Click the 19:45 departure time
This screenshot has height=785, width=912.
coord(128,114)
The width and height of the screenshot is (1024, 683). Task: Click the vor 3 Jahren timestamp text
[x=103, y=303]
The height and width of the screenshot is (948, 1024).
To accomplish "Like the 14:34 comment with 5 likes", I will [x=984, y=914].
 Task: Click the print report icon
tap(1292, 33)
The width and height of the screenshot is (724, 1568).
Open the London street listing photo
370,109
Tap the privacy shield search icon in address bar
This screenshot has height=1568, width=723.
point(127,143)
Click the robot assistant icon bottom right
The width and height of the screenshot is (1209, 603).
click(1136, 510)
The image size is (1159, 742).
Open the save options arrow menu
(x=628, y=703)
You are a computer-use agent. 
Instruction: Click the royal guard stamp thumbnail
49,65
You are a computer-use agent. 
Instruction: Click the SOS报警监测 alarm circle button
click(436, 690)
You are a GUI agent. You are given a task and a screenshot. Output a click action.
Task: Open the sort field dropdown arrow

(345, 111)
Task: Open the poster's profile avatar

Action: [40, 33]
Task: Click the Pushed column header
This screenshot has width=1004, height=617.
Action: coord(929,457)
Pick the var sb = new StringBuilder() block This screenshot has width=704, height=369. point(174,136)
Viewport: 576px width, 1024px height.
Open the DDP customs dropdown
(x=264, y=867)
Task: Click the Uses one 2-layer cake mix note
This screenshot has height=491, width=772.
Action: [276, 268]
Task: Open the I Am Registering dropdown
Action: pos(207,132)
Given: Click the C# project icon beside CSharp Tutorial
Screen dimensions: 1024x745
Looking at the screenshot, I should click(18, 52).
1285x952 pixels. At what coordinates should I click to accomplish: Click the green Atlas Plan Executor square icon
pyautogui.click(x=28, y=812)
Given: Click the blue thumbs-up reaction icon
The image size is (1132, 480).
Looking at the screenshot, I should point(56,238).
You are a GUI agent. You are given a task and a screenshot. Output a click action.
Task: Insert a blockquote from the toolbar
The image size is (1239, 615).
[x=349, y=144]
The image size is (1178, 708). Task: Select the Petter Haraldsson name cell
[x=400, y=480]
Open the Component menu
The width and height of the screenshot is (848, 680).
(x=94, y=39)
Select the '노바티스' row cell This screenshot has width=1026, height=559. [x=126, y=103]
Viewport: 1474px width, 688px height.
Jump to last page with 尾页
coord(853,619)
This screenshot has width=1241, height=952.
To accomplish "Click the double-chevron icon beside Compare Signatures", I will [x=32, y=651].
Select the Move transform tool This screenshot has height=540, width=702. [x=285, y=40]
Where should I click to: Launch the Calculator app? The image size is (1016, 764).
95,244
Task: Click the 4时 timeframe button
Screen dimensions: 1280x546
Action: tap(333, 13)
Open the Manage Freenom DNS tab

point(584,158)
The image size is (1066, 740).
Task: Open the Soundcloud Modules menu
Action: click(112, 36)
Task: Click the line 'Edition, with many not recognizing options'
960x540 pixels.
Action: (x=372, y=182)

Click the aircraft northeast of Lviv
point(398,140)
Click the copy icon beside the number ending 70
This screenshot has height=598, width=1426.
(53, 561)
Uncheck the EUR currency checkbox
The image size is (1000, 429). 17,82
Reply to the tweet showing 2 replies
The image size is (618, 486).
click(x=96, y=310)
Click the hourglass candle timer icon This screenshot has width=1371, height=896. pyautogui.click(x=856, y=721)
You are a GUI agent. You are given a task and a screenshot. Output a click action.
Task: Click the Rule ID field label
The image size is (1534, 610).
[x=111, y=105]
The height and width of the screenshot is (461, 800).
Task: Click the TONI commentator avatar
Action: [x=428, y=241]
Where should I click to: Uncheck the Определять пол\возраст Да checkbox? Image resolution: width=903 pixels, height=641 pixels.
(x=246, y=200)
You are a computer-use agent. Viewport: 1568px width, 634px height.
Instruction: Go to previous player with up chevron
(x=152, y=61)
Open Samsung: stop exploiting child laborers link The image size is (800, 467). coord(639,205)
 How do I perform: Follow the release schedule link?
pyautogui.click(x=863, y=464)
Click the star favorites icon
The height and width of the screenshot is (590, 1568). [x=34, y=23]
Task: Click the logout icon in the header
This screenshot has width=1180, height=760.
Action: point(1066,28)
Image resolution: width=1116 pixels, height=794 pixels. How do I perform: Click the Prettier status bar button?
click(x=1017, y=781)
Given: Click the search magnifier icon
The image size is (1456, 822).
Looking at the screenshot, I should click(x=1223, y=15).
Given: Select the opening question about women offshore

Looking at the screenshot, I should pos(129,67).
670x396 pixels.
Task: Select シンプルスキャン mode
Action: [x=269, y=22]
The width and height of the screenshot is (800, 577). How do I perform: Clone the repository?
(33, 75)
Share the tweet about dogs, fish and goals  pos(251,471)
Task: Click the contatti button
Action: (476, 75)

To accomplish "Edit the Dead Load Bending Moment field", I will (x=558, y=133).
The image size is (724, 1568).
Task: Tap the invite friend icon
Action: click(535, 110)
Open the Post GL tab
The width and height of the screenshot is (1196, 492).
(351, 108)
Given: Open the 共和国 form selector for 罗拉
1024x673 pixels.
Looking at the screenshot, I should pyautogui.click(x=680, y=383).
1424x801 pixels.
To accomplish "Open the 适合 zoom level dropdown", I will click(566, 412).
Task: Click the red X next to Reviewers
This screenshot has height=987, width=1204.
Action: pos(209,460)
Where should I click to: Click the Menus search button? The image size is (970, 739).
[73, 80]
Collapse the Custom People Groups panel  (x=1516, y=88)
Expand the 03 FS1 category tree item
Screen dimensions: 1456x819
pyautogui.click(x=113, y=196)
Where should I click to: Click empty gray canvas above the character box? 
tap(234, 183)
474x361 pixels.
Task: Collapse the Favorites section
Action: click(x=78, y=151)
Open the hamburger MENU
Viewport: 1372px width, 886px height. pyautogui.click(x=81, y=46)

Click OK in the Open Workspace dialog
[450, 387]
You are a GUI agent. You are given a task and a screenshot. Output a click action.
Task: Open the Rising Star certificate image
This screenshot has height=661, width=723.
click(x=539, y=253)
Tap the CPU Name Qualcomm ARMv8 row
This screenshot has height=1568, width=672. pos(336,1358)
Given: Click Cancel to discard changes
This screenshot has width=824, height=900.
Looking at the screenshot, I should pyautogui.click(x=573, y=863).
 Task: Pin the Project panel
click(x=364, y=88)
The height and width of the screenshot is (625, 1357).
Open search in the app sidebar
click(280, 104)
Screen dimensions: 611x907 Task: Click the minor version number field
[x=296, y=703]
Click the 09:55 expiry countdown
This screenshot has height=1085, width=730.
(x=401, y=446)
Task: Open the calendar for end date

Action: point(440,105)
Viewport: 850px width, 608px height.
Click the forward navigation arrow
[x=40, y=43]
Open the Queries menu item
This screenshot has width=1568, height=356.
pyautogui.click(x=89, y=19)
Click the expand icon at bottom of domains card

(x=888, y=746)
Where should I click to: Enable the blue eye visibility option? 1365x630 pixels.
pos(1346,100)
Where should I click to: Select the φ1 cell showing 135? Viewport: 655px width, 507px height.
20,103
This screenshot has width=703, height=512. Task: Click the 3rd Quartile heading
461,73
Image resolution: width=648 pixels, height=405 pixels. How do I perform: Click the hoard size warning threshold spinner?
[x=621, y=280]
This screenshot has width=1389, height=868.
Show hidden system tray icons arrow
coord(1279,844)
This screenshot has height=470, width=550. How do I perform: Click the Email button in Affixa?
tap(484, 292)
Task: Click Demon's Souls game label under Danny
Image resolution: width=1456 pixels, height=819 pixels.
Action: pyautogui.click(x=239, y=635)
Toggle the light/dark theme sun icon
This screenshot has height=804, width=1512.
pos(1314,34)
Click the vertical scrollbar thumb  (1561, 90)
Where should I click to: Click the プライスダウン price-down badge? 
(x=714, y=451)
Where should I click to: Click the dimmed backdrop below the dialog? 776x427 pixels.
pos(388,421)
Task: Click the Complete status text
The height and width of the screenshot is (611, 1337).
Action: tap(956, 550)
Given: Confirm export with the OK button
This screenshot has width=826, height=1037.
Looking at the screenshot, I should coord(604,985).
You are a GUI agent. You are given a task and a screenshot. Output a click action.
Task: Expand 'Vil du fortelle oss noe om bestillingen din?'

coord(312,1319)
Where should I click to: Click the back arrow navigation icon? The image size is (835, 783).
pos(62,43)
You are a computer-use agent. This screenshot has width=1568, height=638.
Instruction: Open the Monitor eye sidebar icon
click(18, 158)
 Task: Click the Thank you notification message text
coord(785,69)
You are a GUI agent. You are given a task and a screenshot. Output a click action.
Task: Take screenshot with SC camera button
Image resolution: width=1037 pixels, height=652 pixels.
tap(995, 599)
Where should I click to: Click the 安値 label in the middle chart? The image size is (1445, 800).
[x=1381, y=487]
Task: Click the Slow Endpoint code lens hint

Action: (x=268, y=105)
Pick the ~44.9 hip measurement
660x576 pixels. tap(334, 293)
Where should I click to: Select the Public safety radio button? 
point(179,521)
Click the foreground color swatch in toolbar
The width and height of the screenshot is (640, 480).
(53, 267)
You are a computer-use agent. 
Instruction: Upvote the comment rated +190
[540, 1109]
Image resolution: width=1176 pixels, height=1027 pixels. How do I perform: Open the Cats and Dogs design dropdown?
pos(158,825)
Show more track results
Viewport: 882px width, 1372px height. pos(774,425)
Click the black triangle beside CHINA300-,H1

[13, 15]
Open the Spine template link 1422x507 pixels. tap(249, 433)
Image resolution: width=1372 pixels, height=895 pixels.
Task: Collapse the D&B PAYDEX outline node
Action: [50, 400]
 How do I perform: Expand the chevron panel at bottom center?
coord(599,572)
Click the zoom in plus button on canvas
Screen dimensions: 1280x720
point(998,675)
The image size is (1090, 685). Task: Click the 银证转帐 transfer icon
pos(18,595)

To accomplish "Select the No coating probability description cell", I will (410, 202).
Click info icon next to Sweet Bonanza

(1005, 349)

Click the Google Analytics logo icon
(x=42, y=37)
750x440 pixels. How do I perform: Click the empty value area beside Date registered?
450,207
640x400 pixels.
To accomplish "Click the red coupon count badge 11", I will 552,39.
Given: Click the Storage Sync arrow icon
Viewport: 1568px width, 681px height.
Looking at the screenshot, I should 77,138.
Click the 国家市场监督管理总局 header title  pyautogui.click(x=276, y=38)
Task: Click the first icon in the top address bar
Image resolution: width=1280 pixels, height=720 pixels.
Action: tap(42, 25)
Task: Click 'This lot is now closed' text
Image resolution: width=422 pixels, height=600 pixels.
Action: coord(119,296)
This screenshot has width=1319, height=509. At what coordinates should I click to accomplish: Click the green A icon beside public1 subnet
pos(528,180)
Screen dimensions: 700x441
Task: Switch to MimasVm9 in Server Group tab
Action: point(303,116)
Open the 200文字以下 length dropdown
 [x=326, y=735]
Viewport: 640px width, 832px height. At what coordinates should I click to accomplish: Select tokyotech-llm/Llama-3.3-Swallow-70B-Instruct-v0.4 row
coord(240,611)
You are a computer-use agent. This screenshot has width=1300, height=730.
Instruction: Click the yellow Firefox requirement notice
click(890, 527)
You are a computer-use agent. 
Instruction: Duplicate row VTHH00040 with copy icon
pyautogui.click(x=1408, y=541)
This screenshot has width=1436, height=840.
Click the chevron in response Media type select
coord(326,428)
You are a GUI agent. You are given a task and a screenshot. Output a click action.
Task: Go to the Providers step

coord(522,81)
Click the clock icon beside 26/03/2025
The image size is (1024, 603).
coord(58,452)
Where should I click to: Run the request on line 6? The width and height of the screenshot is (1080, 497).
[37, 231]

——————————

> **Task to complete**: Each line of the material that contains the string "zoom" has to be copied out.

> **Written response**:
To accomplish "Open the 适合 zoom level dropdown", I will click(566, 412).
Click the zoom in plus button on canvas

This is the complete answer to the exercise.